The Arab worlds convulsing




THE popular unrest sweeping across the Middle East has sent thousands of protesters into the streets of Yemen, Algeria and Jordan, as questions mounted over who will benefit from the convulsions in the Arab world.

Thousands marched through the Yemeni capital Sanaa yesterday, in one of the largest protests seen in the autocratic nation in years. Secularist and Islamist protesters intermingled to shout for the removal of President Ali Abdullah Saleh, a key US ally in the global fight against terrorism, whose government has long been criticised domestically for repression and corruption.

The government of Algeria was considering a broad government shuffle amid two weeks of sporadic rioting there.In Jordan, the Islamist opposition has called for protests and warned that it would continue campaigning to force political and economic reform in the kingdom.

And in Tunisia, where it all began and where protesters continue to call for the removal of officials associated with the old regime, the caretaker government dropped two cabinet officials who were close to freshly ousted president Zine El Abedine Ben Ali.

Suddenly, Arab regimes long viewed as invulnerable are being challenged. The prominence of Islamists in the opposition movements varies. Yemen is host to an active al-Qa'ida affiliate, and the unrest there has a strong Islamist element.Algeria's secular military has at times fought brutal campaigns against Islamists since the military took control in the early 1990s before an election Islamists were expected to win.

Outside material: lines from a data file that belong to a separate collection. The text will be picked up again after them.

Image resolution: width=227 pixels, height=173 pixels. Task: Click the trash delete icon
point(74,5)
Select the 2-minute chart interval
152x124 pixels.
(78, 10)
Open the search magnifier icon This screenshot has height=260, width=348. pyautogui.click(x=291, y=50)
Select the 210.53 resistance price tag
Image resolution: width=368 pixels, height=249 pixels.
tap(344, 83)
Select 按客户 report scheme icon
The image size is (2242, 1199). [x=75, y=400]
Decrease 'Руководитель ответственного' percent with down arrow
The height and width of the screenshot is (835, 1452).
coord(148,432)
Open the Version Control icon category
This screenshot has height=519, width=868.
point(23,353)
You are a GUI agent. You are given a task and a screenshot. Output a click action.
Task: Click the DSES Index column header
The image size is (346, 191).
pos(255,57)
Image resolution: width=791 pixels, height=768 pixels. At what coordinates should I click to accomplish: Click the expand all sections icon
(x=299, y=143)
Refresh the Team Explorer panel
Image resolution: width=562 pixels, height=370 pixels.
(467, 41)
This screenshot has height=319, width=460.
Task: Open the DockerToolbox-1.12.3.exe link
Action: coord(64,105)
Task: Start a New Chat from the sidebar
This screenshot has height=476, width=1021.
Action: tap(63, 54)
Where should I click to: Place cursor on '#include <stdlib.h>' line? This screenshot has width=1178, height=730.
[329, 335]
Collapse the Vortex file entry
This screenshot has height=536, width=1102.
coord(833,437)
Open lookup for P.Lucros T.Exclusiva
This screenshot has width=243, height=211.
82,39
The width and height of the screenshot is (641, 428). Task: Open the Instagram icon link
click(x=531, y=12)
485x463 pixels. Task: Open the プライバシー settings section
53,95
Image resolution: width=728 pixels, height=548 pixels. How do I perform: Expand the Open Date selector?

Islamist forces are barely perceptible in Tunisia, purged from the country in a wave of crackdowns in the 1990s, but are expected to make a comeback.The Obama administration cautioned yesterday against drawing parallels across the region but pushed broadly for governments to respond.

"The status quo in the Middle East and North Africa is not sustainable," said State Department spokesman Philip Crowley. "They have young populations that are looking for more than their respective countries and governments are currently giving them."US President Barack Obama pushed the regime of Egyptian President Hosni Mubarak to open up his country's political system.

"I've always said to him that making sure that they're moving forward on reform - political reform and economic reform - is absolutely critical to the long-term wellbeing of Egypt," he said in an interview broadcast on YouTube. "You can see these pent-up frustrations that are being displayed on the streets."

Egypt's ruling National Democratic Party said yesterday it was willing to talk to protesters and widen political participation, especially among Egypt's youth."All of our activities and policies are focused on the future of the youth," Safwat al-Sherif, NDP secretary-general and Speaker of the Senate, told reporters. He said widespread economic hardship and a rising cost of living were "all items on the agenda" of the party.

Egyptian dissident and Nobel laureate Mohamed ElBaradei landed in Cairo yesterday to join the protests. The 68-year-old former head of the International Atomic Energy Agency is seen by a broad range of opposition leaders as a rare secular liberal with the stature to challenge the political establishment. "It is a critical time in the life of Egypt," he said upon arrival. "I wish we didn't have to go into the streets to impress upon the regime that they have to change."

The architects of the rallies are members of the National Association for Change, a group of opposition movements Dr ElBaradei assembled around him last year. His political ambitions remain unclear, with presidential elections due within months.